Mi segundo recuerdo de la jornada es el viento en la cara, producto de mi ruidoso deslizamiento en patines sobre los cuadraditos de mi acera, chocolatina de asfalto que recorrí arriba y abajo, sin descanso, ya abandonado el vestido blanco y vuelta a mi ser. Esos patines (los niños de ahora no lo creerían) se ataban con correas sobre los zapatos y tenían una llave para ir desplegándolos y que crecieran con tus pies. Son la típica cosa que ya no se ve salvo en las películas de Wes Anderson. Cómo me gustaban. Todas recibíamos relojes y cámaras por la primera comunión, pero eran patines lo que ansiábamos. Y lo que compensaba todo el miedo sufrido ante la posibilidad de hacer daño al cuerpo de Cristo.

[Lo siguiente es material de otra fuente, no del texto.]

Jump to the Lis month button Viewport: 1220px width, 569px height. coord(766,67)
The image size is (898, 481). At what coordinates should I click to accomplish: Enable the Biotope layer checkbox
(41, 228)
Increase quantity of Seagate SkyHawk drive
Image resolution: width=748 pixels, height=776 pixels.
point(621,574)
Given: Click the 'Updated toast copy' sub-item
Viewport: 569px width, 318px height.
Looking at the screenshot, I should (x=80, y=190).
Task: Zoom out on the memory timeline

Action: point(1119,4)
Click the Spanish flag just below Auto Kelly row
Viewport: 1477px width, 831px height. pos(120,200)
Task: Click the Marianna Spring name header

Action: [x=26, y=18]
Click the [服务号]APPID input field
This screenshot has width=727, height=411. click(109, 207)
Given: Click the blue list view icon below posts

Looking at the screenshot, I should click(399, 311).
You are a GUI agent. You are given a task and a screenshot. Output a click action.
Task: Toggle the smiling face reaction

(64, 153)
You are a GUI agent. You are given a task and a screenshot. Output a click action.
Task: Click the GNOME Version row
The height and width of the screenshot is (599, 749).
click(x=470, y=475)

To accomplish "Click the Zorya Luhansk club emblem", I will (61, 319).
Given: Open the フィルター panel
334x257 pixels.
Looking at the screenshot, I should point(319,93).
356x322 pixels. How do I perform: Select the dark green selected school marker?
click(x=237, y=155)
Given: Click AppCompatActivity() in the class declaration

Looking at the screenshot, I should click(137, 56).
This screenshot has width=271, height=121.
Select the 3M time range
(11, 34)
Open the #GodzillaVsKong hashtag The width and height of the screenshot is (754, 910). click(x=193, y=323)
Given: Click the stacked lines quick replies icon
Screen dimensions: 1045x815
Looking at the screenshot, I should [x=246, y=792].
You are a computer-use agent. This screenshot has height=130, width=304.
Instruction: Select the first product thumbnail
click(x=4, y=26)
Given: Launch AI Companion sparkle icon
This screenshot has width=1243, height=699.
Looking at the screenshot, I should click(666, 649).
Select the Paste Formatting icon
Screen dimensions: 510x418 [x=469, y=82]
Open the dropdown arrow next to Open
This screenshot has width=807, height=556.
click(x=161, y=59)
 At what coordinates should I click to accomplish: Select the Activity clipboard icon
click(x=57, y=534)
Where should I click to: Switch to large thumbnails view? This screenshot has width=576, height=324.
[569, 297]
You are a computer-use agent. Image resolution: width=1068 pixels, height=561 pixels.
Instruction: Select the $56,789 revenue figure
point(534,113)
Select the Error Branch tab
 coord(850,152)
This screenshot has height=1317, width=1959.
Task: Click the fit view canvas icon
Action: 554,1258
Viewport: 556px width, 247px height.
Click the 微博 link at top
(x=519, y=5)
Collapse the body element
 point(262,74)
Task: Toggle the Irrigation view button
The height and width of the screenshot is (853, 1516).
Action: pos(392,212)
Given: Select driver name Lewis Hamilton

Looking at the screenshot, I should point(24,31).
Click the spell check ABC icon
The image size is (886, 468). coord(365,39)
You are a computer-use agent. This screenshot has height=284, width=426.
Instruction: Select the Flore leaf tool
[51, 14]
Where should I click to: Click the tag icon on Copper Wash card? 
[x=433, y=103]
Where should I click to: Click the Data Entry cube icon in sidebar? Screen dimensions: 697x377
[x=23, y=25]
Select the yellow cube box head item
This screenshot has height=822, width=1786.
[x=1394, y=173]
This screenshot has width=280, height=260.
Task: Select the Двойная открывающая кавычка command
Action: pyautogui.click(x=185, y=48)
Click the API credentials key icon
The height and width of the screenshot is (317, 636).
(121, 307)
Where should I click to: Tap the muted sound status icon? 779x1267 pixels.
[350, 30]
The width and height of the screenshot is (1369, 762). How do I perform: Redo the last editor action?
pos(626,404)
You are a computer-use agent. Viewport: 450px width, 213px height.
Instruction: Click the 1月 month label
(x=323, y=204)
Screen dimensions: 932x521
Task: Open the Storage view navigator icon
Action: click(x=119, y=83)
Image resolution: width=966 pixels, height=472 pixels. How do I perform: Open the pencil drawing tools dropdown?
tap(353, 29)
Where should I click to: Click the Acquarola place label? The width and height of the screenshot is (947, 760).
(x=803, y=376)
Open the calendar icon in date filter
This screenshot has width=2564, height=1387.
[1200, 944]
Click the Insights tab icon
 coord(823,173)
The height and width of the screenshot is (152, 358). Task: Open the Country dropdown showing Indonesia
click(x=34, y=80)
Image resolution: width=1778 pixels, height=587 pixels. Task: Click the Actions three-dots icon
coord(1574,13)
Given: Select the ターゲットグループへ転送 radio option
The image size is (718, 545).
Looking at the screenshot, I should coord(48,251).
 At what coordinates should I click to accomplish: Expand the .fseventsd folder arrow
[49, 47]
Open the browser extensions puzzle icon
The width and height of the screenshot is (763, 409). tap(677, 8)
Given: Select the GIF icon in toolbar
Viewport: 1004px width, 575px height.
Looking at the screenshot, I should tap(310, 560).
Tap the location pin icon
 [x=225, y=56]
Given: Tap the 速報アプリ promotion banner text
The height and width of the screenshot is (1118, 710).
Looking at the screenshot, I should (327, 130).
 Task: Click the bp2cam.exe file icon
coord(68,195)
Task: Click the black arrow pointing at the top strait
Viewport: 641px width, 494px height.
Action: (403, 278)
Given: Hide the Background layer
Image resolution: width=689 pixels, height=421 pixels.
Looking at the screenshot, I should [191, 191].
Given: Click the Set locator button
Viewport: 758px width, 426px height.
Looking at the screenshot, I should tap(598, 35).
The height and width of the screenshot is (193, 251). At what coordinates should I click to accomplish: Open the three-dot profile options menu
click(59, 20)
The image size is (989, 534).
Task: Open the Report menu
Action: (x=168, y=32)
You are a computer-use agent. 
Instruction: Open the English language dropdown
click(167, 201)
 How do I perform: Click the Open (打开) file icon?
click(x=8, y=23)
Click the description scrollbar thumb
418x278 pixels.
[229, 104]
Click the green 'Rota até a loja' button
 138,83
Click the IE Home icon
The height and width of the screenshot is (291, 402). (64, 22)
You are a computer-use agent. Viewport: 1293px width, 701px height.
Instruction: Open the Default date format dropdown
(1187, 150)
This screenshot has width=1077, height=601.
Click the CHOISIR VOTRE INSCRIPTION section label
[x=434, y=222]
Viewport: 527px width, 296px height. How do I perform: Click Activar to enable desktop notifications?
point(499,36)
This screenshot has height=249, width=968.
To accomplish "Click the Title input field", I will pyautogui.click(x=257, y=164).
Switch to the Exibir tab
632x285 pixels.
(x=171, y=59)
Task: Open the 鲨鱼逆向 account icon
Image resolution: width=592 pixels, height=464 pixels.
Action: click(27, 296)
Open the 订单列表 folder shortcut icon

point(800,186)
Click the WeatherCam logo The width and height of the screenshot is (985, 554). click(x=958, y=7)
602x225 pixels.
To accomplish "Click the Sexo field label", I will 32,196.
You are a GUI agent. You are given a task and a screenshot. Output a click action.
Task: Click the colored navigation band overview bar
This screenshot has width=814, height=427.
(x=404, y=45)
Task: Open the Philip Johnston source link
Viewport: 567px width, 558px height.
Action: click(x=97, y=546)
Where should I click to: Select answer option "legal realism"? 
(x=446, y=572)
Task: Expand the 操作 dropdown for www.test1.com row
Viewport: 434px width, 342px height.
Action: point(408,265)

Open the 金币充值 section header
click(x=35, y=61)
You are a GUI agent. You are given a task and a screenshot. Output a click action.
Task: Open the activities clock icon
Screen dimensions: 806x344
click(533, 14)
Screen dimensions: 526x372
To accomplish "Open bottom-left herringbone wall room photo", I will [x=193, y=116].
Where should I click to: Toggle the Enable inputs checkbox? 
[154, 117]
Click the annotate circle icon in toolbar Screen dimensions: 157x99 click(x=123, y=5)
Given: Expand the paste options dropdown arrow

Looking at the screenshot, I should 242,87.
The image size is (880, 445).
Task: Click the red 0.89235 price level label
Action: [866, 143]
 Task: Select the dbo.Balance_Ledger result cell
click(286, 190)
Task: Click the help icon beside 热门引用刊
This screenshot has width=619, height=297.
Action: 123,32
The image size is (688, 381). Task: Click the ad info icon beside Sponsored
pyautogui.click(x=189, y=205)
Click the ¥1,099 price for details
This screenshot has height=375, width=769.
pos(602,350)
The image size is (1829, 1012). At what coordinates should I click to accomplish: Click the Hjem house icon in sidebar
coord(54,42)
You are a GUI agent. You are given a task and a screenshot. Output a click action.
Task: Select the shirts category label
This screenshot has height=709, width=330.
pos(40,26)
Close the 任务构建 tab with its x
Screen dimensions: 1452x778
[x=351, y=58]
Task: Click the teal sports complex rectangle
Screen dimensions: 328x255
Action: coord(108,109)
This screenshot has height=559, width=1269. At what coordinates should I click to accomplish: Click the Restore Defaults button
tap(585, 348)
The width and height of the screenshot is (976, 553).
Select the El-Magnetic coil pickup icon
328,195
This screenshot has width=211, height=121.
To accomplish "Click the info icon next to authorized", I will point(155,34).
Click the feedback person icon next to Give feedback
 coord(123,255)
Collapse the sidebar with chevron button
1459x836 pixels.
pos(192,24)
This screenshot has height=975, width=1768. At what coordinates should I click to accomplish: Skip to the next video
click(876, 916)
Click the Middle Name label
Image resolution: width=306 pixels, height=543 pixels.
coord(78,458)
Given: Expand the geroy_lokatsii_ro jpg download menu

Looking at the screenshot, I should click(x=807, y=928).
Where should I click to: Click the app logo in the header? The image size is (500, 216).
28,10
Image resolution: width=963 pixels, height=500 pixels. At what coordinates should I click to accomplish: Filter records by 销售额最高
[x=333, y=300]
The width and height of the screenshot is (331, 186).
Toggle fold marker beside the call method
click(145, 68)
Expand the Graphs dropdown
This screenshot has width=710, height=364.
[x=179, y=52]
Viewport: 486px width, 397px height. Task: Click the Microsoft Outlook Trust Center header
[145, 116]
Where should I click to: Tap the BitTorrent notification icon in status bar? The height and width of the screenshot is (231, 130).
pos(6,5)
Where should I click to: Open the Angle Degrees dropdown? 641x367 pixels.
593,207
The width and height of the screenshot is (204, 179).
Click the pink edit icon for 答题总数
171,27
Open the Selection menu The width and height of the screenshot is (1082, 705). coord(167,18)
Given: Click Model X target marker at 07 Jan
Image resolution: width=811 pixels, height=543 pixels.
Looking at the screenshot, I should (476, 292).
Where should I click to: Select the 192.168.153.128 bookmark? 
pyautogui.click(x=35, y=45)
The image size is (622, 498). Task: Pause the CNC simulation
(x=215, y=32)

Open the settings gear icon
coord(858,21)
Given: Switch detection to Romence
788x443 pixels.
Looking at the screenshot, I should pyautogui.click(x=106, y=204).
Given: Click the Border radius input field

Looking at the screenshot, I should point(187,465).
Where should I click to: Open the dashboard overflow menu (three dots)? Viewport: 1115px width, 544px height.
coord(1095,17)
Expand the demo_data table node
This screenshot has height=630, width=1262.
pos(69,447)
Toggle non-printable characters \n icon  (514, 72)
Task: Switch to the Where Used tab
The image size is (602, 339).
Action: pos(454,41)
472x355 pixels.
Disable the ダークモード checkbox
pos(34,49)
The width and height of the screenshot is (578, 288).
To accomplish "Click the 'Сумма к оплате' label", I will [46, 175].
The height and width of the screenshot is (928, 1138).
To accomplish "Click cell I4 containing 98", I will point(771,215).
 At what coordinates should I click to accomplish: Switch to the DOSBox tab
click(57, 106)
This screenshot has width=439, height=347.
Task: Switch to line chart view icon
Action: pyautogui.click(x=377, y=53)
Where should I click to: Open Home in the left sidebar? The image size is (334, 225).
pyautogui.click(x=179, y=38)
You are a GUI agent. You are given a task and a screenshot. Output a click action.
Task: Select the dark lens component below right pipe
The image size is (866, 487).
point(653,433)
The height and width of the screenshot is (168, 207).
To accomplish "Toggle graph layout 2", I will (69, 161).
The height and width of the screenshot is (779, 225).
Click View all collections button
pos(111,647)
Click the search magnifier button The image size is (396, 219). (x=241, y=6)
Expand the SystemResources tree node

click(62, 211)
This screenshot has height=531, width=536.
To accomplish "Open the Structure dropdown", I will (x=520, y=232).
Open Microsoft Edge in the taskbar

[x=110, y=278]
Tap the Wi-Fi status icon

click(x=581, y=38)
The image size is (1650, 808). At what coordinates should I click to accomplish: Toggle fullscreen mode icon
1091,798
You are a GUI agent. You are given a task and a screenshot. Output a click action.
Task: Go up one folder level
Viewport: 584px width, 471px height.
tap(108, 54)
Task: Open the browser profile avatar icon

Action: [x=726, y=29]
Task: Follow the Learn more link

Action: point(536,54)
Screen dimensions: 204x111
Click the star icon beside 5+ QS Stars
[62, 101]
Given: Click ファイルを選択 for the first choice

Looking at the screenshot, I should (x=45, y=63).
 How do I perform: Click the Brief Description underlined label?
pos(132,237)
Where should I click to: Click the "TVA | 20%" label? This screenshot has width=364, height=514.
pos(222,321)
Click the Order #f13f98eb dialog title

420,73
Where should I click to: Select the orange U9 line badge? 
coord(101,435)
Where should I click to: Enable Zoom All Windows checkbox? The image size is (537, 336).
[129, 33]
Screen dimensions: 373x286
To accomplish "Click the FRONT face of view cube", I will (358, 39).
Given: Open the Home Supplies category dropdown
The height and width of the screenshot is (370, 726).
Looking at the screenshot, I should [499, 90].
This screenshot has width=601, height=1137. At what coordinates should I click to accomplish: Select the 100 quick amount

Imagino que Paqui, la primera niña registrada para celebrar una comunión civil, tiene el ojo más puesto en los patines (hoy llamados Ipad) que en otra cosa. Como yo también tuve diez años lo entiendo. Que sus padres deseen hacer una fiesta y celebrar que aquí estamos, todos juntos, y que Paqui ha crecido y fíjate tú, que parece que fue ayer cuando salíamos con ella del hospital..., pues también. Que nos inventemos una ceremonia civil (más), tasa mediante y con enésima lectura de poema bajado de internet, ya me cuesta más. He resultado ser más de celebrar sin papeles. Al menos es lo que he venido haciendo justamente desde mi primera comunión.